_Written instruction_
Return the data below line for line, without changing anything.

-- Start --

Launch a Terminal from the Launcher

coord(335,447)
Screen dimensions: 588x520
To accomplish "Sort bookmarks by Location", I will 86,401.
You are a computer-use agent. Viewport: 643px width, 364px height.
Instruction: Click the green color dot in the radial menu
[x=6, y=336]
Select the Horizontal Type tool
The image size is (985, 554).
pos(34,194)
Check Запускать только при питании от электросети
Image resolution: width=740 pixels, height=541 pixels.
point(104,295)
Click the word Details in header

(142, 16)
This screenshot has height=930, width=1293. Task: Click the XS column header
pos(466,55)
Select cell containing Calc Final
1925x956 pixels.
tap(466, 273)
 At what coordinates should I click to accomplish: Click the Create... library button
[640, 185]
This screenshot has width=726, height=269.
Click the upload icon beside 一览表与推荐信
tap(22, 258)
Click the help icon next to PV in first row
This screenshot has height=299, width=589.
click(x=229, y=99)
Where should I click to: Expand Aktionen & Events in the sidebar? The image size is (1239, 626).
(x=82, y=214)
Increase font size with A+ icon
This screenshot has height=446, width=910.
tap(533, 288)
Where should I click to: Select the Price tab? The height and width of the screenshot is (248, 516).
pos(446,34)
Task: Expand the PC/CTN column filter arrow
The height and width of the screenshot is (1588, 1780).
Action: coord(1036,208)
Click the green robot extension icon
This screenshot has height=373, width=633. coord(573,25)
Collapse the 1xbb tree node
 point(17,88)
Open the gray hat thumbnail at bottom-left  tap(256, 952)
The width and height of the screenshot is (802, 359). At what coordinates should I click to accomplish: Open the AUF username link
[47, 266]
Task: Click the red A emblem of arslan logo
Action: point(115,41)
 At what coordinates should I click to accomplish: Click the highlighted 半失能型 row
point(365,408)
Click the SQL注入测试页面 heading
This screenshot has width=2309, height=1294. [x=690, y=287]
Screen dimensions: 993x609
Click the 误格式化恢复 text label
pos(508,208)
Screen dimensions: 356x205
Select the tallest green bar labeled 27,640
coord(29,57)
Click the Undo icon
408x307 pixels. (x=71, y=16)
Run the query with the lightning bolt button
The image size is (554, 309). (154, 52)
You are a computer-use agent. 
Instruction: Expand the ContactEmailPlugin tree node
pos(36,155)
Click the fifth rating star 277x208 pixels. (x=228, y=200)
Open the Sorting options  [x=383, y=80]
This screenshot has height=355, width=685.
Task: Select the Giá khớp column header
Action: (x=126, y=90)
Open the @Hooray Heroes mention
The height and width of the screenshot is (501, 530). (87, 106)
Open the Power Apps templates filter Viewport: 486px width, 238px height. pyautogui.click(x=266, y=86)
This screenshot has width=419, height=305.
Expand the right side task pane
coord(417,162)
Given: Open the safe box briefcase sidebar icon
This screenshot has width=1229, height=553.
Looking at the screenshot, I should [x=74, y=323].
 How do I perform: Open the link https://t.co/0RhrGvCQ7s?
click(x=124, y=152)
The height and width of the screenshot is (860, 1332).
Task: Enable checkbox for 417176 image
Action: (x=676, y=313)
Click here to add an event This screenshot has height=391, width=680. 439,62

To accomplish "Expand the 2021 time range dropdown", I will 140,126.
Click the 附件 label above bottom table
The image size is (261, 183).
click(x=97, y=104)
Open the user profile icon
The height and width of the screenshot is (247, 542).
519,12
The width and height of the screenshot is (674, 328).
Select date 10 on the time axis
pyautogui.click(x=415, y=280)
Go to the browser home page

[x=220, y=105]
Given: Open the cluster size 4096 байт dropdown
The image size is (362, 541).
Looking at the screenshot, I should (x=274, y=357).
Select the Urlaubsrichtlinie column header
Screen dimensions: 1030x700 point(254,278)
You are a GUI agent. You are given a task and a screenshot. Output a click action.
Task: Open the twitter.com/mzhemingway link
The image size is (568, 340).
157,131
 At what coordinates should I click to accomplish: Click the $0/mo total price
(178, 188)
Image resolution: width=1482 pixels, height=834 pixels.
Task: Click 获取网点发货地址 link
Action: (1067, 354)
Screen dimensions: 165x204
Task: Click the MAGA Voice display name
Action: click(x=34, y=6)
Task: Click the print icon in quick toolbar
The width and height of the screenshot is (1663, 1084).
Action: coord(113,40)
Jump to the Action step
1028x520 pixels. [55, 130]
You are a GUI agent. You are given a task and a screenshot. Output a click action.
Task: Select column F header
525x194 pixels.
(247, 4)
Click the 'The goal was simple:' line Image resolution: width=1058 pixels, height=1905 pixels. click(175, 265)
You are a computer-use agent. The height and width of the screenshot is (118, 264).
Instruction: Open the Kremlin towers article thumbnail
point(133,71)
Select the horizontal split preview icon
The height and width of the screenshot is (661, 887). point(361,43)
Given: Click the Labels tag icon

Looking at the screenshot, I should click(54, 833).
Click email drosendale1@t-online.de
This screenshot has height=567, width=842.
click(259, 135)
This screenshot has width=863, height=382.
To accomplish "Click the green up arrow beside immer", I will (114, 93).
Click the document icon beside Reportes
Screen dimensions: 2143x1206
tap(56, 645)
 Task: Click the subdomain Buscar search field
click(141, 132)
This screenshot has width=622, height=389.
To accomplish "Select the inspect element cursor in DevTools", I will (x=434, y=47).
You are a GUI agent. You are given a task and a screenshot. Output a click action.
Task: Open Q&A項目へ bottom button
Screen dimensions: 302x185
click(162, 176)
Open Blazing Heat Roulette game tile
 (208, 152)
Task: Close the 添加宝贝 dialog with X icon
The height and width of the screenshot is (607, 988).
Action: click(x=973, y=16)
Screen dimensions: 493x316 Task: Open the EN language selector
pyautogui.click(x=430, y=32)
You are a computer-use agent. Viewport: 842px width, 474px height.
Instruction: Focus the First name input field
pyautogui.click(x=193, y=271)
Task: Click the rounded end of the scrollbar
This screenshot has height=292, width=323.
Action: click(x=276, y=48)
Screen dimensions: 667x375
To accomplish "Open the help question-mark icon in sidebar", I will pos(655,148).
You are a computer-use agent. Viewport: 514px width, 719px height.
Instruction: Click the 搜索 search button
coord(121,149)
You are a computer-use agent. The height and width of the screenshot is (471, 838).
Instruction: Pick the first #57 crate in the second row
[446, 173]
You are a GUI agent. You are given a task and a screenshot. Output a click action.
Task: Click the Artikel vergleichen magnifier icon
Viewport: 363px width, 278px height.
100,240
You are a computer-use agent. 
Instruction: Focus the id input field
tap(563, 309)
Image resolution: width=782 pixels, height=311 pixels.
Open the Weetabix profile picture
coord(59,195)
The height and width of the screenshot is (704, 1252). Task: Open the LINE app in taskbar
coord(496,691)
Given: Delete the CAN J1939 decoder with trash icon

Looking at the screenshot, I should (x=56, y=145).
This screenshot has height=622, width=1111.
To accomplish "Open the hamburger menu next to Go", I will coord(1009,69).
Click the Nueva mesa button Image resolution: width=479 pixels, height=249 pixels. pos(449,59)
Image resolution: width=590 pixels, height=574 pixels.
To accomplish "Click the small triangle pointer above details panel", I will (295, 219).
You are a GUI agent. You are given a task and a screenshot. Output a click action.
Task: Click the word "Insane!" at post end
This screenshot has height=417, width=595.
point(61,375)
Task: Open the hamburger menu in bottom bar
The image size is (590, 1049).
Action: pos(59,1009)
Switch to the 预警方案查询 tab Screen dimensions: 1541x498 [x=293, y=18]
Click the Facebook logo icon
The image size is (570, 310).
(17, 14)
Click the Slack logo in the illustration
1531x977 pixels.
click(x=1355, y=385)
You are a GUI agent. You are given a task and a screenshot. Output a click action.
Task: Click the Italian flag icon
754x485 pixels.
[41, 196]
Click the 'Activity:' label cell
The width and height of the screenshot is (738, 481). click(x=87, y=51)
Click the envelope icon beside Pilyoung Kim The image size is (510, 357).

-- End --

_Answer in full_
Launch a Terminal from the Launcher

coord(335,447)
Screen dimensions: 588x520
To accomplish "Sort bookmarks by Location", I will 86,401.
You are a computer-use agent. Viewport: 643px width, 364px height.
Instruction: Click the green color dot in the radial menu
[x=6, y=336]
Select the Horizontal Type tool
The image size is (985, 554).
pos(34,194)
Check Запускать только при питании от электросети
Image resolution: width=740 pixels, height=541 pixels.
point(104,295)
Click the word Details in header

(142, 16)
This screenshot has height=930, width=1293. Task: Click the XS column header
pos(466,55)
Select cell containing Calc Final
1925x956 pixels.
tap(466, 273)
 At what coordinates should I click to accomplish: Click the Create... library button
[640, 185]
This screenshot has width=726, height=269.
Click the upload icon beside 一览表与推荐信
tap(22, 258)
Click the help icon next to PV in first row
This screenshot has height=299, width=589.
click(x=229, y=99)
Where should I click to: Expand Aktionen & Events in the sidebar? The image size is (1239, 626).
(x=82, y=214)
Increase font size with A+ icon
This screenshot has height=446, width=910.
tap(533, 288)
Where should I click to: Select the Price tab? The height and width of the screenshot is (248, 516).
pos(446,34)
Task: Expand the PC/CTN column filter arrow
The height and width of the screenshot is (1588, 1780).
Action: coord(1036,208)
Click the green robot extension icon
This screenshot has height=373, width=633. coord(573,25)
Collapse the 1xbb tree node
 point(17,88)
Open the gray hat thumbnail at bottom-left  tap(256, 952)
The width and height of the screenshot is (802, 359). At what coordinates should I click to accomplish: Open the AUF username link
[47, 266]
Task: Click the red A emblem of arslan logo
Action: point(115,41)
 At what coordinates should I click to accomplish: Click the highlighted 半失能型 row
point(365,408)
Click the SQL注入测试页面 heading
This screenshot has width=2309, height=1294. [x=690, y=287]
Screen dimensions: 993x609
Click the 误格式化恢复 text label
pos(508,208)
Screen dimensions: 356x205
Select the tallest green bar labeled 27,640
coord(29,57)
Click the Undo icon
408x307 pixels. (x=71, y=16)
Run the query with the lightning bolt button
The image size is (554, 309). (154, 52)
You are a computer-use agent. 
Instruction: Expand the ContactEmailPlugin tree node
pos(36,155)
Click the fifth rating star 277x208 pixels. (x=228, y=200)
Open the Sorting options  [x=383, y=80]
This screenshot has height=355, width=685.
Task: Select the Giá khớp column header
Action: (x=126, y=90)
Open the @Hooray Heroes mention
The height and width of the screenshot is (501, 530). (87, 106)
Open the Power Apps templates filter Viewport: 486px width, 238px height. pyautogui.click(x=266, y=86)
This screenshot has width=419, height=305.
Expand the right side task pane
coord(417,162)
Given: Open the safe box briefcase sidebar icon
This screenshot has width=1229, height=553.
Looking at the screenshot, I should [x=74, y=323].
 How do I perform: Open the link https://t.co/0RhrGvCQ7s?
click(x=124, y=152)
The height and width of the screenshot is (860, 1332).
Task: Enable checkbox for 417176 image
Action: (x=676, y=313)
Click here to add an event This screenshot has height=391, width=680. 439,62

To accomplish "Expand the 2021 time range dropdown", I will 140,126.
Click the 附件 label above bottom table
The image size is (261, 183).
click(x=97, y=104)
Open the user profile icon
The height and width of the screenshot is (247, 542).
519,12
The width and height of the screenshot is (674, 328).
Select date 10 on the time axis
pyautogui.click(x=415, y=280)
Go to the browser home page

[x=220, y=105]
Given: Open the cluster size 4096 байт dropdown
The image size is (362, 541).
Looking at the screenshot, I should (x=274, y=357).
Select the Urlaubsrichtlinie column header
Screen dimensions: 1030x700 point(254,278)
You are a GUI agent. You are given a task and a screenshot. Output a click action.
Task: Open the twitter.com/mzhemingway link
The image size is (568, 340).
157,131
 At what coordinates should I click to accomplish: Click the $0/mo total price
(178, 188)
Image resolution: width=1482 pixels, height=834 pixels.
Task: Click 获取网点发货地址 link
Action: (1067, 354)
Screen dimensions: 165x204
Task: Click the MAGA Voice display name
Action: click(x=34, y=6)
Task: Click the print icon in quick toolbar
The width and height of the screenshot is (1663, 1084).
Action: coord(113,40)
Jump to the Action step
1028x520 pixels. [55, 130]
You are a GUI agent. You are given a task and a screenshot. Output a click action.
Task: Select column F header
525x194 pixels.
(247, 4)
Click the 'The goal was simple:' line Image resolution: width=1058 pixels, height=1905 pixels. click(175, 265)
You are a computer-use agent. The height and width of the screenshot is (118, 264).
Instruction: Open the Kremlin towers article thumbnail
point(133,71)
Select the horizontal split preview icon
The height and width of the screenshot is (661, 887). point(361,43)
Given: Click the Labels tag icon

Looking at the screenshot, I should click(54, 833).
Click email drosendale1@t-online.de
This screenshot has height=567, width=842.
click(259, 135)
This screenshot has width=863, height=382.
To accomplish "Click the green up arrow beside immer", I will (114, 93).
Click the document icon beside Reportes
Screen dimensions: 2143x1206
tap(56, 645)
 Task: Click the subdomain Buscar search field
click(141, 132)
This screenshot has width=622, height=389.
To accomplish "Select the inspect element cursor in DevTools", I will (x=434, y=47).
You are a GUI agent. You are given a task and a screenshot. Output a click action.
Task: Open Q&A項目へ bottom button
Screen dimensions: 302x185
click(162, 176)
Open Blazing Heat Roulette game tile
 (208, 152)
Task: Close the 添加宝贝 dialog with X icon
The height and width of the screenshot is (607, 988).
Action: click(x=973, y=16)
Screen dimensions: 493x316 Task: Open the EN language selector
pyautogui.click(x=430, y=32)
You are a computer-use agent. Viewport: 842px width, 474px height.
Instruction: Focus the First name input field
pyautogui.click(x=193, y=271)
Task: Click the rounded end of the scrollbar
This screenshot has height=292, width=323.
Action: click(x=276, y=48)
Screen dimensions: 667x375
To accomplish "Open the help question-mark icon in sidebar", I will pos(655,148).
You are a computer-use agent. Viewport: 514px width, 719px height.
Instruction: Click the 搜索 search button
coord(121,149)
You are a computer-use agent. The height and width of the screenshot is (471, 838).
Instruction: Pick the first #57 crate in the second row
[446, 173]
You are a GUI agent. You are given a task and a screenshot. Output a click action.
Task: Click the Artikel vergleichen magnifier icon
Viewport: 363px width, 278px height.
100,240
You are a computer-use agent. 
Instruction: Focus the id input field
tap(563, 309)
Image resolution: width=782 pixels, height=311 pixels.
Open the Weetabix profile picture
coord(59,195)
The height and width of the screenshot is (704, 1252). Task: Open the LINE app in taskbar
coord(496,691)
Given: Delete the CAN J1939 decoder with trash icon

Looking at the screenshot, I should (x=56, y=145).
This screenshot has height=622, width=1111.
To accomplish "Open the hamburger menu next to Go", I will coord(1009,69).
Click the Nueva mesa button Image resolution: width=479 pixels, height=249 pixels. pos(449,59)
Image resolution: width=590 pixels, height=574 pixels.
To accomplish "Click the small triangle pointer above details panel", I will (295, 219).
You are a GUI agent. You are given a task and a screenshot. Output a click action.
Task: Click the word "Insane!" at post end
This screenshot has height=417, width=595.
point(61,375)
Task: Open the hamburger menu in bottom bar
The image size is (590, 1049).
Action: pos(59,1009)
Switch to the 预警方案查询 tab Screen dimensions: 1541x498 [x=293, y=18]
Click the Facebook logo icon
The image size is (570, 310).
(17, 14)
Click the Slack logo in the illustration
1531x977 pixels.
click(x=1355, y=385)
You are a GUI agent. You are given a task and a screenshot. Output a click action.
Task: Click the Italian flag icon
754x485 pixels.
[41, 196]
Click the 'Activity:' label cell
The width and height of the screenshot is (738, 481). click(x=87, y=51)
Click the envelope icon beside Pilyoung Kim The image size is (510, 357).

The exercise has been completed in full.